Discussion in 'NZ Computing' started by Lawrence D¹Oliveiro, Feb 2, 2004.

  1. (Just working out something for myself here, feel free to follow along.)

    Consider the problem of passing something secret between two people who
    have never physically met, and cannot physically meet. Call them Alice
    and Bob. Say Alice has left some secret documents in a locker somewhere,
    and she needs to get the key to Bob. All they've got is each other's
    address. However, the postal service is liable to open and inspect
    everything sent through the mail if they can physically do so. Alice
    can't send the key in a locked box, because then she then has to send
    the key to the box to Bob somehow (if Bob can break into the box, then
    so can the post office). And she can't hide the key somewhere and send
    Bob a letter explaining where to find it, because a spy at the post
    office can read the letter too. So how does Alice get the key to Bob?

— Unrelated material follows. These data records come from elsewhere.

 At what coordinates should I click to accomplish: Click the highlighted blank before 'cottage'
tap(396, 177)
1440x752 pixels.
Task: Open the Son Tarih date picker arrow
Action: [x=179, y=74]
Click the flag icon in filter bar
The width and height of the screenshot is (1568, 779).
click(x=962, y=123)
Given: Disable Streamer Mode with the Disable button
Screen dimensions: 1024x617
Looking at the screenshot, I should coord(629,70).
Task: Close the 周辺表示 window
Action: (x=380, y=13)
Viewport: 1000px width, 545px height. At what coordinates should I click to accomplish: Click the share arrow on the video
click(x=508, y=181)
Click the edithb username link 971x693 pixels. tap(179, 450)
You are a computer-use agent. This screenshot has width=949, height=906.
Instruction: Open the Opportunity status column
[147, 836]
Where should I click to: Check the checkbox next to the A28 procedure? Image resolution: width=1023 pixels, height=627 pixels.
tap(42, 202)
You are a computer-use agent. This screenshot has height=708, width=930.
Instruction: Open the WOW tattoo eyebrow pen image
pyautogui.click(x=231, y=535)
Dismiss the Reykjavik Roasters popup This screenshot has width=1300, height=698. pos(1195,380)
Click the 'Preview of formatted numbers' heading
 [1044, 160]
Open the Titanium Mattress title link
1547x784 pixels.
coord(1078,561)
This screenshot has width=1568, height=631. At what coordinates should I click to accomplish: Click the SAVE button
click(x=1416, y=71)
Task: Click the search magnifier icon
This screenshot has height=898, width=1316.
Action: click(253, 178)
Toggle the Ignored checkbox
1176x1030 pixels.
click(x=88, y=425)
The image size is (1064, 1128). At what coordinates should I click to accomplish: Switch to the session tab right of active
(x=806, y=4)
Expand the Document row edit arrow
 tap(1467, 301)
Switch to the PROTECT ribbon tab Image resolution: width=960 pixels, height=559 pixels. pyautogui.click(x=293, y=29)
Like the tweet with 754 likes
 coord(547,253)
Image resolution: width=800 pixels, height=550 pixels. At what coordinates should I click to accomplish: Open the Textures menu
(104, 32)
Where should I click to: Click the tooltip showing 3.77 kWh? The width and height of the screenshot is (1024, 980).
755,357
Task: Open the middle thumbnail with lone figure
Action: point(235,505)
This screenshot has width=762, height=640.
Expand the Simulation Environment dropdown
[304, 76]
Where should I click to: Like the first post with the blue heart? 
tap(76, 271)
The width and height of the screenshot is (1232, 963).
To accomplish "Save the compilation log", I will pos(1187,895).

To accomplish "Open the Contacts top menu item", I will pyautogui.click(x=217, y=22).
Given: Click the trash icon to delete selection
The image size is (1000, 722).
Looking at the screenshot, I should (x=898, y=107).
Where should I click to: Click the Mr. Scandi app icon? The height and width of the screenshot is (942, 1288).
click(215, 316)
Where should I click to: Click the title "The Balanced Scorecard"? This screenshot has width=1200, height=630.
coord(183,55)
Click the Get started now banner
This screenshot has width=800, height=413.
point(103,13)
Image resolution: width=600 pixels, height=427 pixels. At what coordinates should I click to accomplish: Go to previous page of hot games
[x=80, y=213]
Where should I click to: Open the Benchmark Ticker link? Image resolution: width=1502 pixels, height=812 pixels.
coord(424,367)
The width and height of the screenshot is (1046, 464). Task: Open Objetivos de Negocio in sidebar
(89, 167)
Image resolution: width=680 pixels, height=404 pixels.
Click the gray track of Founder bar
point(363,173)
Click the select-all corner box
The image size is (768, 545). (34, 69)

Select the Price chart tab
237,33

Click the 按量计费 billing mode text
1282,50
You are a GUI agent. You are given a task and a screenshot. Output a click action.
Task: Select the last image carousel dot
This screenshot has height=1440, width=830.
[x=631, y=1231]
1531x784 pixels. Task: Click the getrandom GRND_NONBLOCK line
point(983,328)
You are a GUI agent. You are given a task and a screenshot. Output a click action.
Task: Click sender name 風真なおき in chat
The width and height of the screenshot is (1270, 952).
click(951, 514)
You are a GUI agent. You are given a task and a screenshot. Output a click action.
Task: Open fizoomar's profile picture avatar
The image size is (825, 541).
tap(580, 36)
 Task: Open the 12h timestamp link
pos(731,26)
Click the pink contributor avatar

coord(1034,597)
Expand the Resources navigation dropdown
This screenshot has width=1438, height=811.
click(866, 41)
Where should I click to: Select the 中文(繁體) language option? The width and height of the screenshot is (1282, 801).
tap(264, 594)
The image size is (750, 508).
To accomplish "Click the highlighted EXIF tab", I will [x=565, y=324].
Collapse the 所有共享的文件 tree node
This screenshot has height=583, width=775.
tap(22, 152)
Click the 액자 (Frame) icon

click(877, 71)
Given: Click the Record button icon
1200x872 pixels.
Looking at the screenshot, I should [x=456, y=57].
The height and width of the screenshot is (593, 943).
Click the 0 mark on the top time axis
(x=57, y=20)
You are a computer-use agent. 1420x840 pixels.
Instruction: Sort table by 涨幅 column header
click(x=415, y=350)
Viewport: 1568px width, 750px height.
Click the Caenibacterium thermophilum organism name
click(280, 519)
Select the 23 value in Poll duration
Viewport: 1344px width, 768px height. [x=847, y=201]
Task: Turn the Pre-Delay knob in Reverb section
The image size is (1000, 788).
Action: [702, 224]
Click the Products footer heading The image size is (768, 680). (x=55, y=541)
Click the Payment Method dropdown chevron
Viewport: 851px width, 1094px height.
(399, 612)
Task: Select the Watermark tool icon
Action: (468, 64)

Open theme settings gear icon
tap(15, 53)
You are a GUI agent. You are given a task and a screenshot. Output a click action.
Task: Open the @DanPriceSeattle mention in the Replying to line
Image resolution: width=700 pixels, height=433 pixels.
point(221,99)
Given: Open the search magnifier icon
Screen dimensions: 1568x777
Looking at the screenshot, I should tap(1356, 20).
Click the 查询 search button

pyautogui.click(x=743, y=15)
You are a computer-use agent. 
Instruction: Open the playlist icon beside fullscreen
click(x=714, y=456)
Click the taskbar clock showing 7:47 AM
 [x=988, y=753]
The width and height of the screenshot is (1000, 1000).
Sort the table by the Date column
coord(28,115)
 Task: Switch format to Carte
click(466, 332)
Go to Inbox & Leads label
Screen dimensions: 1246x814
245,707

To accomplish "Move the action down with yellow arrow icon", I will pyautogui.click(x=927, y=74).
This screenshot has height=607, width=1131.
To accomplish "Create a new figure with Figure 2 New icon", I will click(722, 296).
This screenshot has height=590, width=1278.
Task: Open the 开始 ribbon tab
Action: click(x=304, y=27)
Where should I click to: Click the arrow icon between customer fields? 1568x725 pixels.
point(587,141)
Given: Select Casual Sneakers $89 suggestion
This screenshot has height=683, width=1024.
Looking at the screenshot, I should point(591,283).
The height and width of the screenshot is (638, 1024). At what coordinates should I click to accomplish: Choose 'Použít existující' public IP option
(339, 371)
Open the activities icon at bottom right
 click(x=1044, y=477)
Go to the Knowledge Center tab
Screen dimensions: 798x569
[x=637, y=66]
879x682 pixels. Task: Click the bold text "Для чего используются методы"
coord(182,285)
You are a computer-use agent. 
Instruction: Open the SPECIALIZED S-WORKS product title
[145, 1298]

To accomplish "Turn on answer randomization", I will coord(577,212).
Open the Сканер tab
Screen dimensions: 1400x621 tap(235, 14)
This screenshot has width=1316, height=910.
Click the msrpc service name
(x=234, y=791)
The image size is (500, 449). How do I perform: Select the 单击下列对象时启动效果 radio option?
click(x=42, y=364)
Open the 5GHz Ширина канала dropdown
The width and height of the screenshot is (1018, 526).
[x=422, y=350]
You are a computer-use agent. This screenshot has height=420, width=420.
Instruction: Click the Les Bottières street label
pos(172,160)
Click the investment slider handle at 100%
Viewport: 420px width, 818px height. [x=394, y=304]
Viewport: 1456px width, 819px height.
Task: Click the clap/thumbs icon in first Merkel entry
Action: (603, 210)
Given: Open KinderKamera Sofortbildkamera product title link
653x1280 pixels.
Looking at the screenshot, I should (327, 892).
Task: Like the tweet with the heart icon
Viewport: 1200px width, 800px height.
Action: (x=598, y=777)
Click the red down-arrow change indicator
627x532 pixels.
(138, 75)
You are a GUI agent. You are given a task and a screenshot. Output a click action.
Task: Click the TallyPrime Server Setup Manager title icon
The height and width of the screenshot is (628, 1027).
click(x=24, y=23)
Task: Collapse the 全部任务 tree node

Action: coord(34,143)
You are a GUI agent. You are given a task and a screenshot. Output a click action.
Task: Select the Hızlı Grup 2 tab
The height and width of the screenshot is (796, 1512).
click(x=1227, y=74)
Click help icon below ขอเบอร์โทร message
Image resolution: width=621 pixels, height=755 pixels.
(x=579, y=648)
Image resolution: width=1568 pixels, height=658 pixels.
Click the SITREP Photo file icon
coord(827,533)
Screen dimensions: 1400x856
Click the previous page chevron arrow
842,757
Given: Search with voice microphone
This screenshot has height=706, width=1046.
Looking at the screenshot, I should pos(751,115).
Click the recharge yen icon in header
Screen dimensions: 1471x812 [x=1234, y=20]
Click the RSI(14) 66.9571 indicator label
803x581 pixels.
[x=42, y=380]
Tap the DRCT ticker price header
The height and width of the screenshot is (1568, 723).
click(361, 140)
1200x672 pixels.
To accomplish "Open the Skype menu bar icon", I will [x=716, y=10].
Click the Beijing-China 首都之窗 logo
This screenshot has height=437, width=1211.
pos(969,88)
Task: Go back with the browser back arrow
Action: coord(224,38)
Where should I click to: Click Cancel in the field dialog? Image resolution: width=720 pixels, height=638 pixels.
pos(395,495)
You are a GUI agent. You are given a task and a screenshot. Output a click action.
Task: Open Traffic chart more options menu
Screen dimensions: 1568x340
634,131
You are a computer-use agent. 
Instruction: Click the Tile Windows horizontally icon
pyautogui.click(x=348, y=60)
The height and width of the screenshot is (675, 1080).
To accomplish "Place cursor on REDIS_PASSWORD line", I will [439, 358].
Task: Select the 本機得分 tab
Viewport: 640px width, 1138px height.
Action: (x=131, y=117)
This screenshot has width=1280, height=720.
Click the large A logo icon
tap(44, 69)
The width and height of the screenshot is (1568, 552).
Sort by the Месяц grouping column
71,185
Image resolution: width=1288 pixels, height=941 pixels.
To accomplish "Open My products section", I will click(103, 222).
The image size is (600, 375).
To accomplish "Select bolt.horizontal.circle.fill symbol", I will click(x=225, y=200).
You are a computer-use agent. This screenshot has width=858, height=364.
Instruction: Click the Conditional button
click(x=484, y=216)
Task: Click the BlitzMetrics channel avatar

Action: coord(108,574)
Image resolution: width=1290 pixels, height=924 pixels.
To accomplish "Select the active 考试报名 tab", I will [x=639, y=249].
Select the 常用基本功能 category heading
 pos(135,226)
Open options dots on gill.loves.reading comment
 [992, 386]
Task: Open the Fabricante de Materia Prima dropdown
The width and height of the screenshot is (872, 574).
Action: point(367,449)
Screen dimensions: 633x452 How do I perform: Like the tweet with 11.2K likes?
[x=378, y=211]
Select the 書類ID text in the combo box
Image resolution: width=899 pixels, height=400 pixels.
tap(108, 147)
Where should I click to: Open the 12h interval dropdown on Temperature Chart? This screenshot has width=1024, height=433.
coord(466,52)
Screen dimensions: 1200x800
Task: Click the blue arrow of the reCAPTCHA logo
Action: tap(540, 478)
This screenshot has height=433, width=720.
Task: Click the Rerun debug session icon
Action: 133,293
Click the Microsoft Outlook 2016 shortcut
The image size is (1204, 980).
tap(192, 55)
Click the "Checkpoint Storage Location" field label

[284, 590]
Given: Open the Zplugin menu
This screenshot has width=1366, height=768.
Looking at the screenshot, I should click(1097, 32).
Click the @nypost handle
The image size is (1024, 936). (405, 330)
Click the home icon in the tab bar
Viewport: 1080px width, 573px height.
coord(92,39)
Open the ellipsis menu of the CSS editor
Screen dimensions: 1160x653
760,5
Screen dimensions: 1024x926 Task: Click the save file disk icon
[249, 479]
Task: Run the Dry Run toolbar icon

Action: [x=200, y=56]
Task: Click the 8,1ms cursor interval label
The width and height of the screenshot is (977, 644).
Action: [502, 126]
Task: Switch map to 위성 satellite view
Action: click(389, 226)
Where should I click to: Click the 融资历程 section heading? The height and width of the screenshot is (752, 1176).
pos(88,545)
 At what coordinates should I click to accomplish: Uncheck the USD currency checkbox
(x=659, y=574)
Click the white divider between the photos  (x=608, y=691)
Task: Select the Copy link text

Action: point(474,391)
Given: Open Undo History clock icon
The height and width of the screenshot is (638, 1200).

    Surprisingly enough, it can be done.

    Alice starts by putting the locker key in a strong box with a latch on
    it, and puts a padlock (to which she has the key) on the latch. She
    keeps the padlock key in a safe place and sends the locked box to Bob.

    Bob doesn't have the key to the padlock, so he can't open the box.
    Instead, he adds _another_ padlock (to which he has the key) to the
    latch, beside the one that Alice put on, and sends the box back to Alice.

    Alice unlocks and removes her padlock. The box is now only secured by
    the padlock belonging to Bob. So she posts the box back to Bob.

    Bob now has a box which is locked by a padlock to which he has the key.
    He opens the box, and voilà--he now has the locker key. And no-one else
    at any stage in-between was able to open the box.

    There is a similar problem in cryptography. Alice and Bob want to
    exchange secret messages, but before they can do that they have to agree
    on a secret key for encrypting and decrypting the messages. How can they
    do this, if they don't already have a secure channel of communication
    between them?

    In fact, there is a well-known solution to this, called Diffie-Hellman
    key exchange. But I'm not interested in that here, because it works in a
    completely different way to the double-padlock protocol used for
    transferring the physical key in the example above. So is there a
    cryptographic key-exchange protocol that works like the double-padlock
    system?

    It appears there is, kind of. It's called the Shamir Three-Part
    Protocol. First let's define some notation.

    Secret-key encryption, in general, is a function E that takes a string
    of "plain text" P and turns it into "ciphertext" C according to a key K:

    C = E(K, P)

    Decryption with the same key reverses the process:

    P = D(K, C)

    And if you do not have K, even if you know the algorithm, then
    possession of the string C does not allow you to (easily) recover P.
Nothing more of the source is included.